Shaggy: Help! I'm drowning! Call the coastguard!
Velma: Stand up. The water's only knee-deep.
- This happens in the intro to an episode of Arthur where Binky is in the swim team, decides he doesn't care about swimming, jumps in, and flails around in what it turns out is waist-deep water. Brain is the one who calls him out.
- Tigger does this in the opening of one of the episodes of The New Adventures of Winnie the Pooh, the one titled 'My Hero'. Piglet saves him.
- One episode of U.S. Acres on Garfield and Friends featured a flashback with Wade's father trying to teach him how to swim. As Wade was on water, he was afraid of sinking and kept yelling until his father told him how shallow the water was.
- A quickie has Wade panicking that he's sinking when he falls into Orson's mud wallow, until Orson picks him up by the head and flatly tells him "Try standing up".
- In the "Love and Cheese" episode of Hey Arnold!, Lila is drowning in a stream of water in the Cheese Festival's Tunnel of Love. Arnold comes to save her, and after he grabs her and takes her to the surface, he tells her that they can stand up. Once they do, the water only reaches their ankles. Of course, it's all part of a Zany Scheme played out by Helga to break them apart.
- In the Donald Duck cartoon Donald's Diary, Daisy persistently tries to snare eligible bachelor Donald - at one point flailing in a pond in a park crying for help. When he obliviously walks by, she stands up in a huff in the shin-deep water.
- Happened in one episode of Daria, where the school hosted a casino night on a run-down yacht that eventually crashed into a garbage barge. Everyone had to evacuate and there weren't enough life boats... but luckily, they were only a few meters away from the shoreline and only had to stand up.
- In an episode of Codename: Kids Next Door, Number 4, who can't swim and is thus terrified of water, is flailing around, panicking, while his teammates are standing in knee-deep ocean water. Number 1 tells him, in a deadpan monotone, "Stop swimming." He does, and it's revealed they're standing right on top of a KND submarine.
- Used in the Pearlie episode "Ratopia."
- Happens to Christopher the rooster in episode 21 of Boo Boom! The Long Way Home.
- To say things were crazy in the June 6, 1944 D-Day (Operation Overlord) landings at Normandy during World War II is an understatement. There is, however, an amusing story recounted in Stephen Ambrose's D-Day by Corporal George Ryan as he got off his landing craft at Omaha Beach.
Shells were bursting around the LCT. "We gotta get off this thing," someone in Ryan's crew shouted, and they all jumped into the water. Ryan held back. ""I wasn't so much afraid of them bullets or the shells as I was of the cold Channel water. I cannot swim."
Ryan threw off all his equipment, inflated his Mae West (his life preserver), and began to tiptoe in off the ramp when "some German opened up on the side of the LCT with his machine gun, blblblblang.
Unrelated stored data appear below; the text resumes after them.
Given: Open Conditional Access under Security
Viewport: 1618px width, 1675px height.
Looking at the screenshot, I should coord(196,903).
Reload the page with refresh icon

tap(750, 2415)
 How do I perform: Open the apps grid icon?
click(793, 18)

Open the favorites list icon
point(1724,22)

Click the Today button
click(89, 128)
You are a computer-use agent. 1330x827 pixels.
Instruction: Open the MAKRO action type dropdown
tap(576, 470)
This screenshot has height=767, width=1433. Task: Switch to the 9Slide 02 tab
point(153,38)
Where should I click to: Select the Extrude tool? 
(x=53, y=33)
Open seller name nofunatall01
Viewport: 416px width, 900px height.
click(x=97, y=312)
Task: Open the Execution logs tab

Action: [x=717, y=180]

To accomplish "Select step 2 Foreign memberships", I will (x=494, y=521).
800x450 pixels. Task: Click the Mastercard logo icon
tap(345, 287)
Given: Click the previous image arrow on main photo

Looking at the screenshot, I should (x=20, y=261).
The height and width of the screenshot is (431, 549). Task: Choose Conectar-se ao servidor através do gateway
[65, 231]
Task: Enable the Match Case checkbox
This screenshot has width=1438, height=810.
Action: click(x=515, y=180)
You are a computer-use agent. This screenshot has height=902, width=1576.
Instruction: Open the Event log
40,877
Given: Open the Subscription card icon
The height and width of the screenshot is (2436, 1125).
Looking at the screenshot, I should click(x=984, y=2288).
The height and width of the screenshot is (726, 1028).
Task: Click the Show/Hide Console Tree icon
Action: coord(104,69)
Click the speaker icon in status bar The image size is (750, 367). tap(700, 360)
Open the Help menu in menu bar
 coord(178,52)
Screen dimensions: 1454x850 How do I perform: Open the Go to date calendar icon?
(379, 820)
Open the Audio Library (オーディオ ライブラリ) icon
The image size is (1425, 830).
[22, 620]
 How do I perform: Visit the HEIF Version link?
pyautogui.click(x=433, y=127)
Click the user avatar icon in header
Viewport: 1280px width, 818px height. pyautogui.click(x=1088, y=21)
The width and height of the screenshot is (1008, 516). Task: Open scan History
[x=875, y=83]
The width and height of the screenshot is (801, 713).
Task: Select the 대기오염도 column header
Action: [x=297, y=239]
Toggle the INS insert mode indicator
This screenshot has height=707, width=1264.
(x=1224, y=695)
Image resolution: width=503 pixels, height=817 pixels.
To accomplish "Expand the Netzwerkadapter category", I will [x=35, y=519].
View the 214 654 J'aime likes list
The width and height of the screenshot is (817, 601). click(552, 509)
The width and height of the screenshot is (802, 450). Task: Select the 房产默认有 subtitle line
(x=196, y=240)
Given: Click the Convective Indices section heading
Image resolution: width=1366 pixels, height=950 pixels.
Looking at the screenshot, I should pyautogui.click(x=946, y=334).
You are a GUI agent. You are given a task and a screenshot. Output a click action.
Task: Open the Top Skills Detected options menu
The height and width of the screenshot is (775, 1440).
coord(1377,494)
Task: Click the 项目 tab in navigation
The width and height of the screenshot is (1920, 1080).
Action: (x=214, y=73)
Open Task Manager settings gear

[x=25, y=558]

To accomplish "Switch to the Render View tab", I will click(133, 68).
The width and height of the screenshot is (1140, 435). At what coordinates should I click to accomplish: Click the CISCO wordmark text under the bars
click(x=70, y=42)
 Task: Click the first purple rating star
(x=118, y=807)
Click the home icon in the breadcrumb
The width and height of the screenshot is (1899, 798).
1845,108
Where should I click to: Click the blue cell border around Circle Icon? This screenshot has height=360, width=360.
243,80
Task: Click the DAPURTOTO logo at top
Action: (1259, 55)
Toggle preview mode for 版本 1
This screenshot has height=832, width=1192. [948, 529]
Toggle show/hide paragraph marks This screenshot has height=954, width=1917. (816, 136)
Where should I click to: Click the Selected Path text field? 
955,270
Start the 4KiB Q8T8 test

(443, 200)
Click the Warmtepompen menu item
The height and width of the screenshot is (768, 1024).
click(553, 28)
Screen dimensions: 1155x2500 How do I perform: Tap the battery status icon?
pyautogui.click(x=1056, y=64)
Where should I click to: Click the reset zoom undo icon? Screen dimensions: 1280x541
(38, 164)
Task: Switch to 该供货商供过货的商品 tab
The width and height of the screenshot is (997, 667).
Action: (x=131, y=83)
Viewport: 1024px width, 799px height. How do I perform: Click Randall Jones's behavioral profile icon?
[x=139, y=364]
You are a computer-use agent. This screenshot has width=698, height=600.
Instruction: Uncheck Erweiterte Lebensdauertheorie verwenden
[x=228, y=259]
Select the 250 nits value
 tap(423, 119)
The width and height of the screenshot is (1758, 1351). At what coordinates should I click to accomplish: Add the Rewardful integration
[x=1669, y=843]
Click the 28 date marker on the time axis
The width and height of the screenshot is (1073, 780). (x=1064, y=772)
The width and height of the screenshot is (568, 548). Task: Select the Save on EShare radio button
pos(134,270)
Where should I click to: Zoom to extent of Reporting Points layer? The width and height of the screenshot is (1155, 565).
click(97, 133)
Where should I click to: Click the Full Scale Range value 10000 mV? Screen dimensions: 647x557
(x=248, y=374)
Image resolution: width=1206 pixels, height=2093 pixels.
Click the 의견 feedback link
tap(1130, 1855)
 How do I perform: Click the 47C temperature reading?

That convinced me. Into the water I dove. I pushed with all my might and started going. I'm swimming and I'm swimming. Somebody taps me on the shoulder and I look up. I was in a foot of water, swimming. You talk about a will to live. If they hadn't stopped me I would have swam two miles inland."
- Comedian Kevin Hart's story about a racist dolphin trying to drown him turns out to be an example of this trope.
- Truth in Television, since you can drown in any level of water that's deep enough to cover your nose and mouth. Two inches can kill you if you can't raise your head.
- Most surf life savers have at least a dozen stories of rescues performed in waist deep (or lower) water, with much of the rescue boiling down to 'stand up.'note Half subverted in that waist deep water is usually in the breaking zone for waves which can - and do - knock people over, causing them to panic.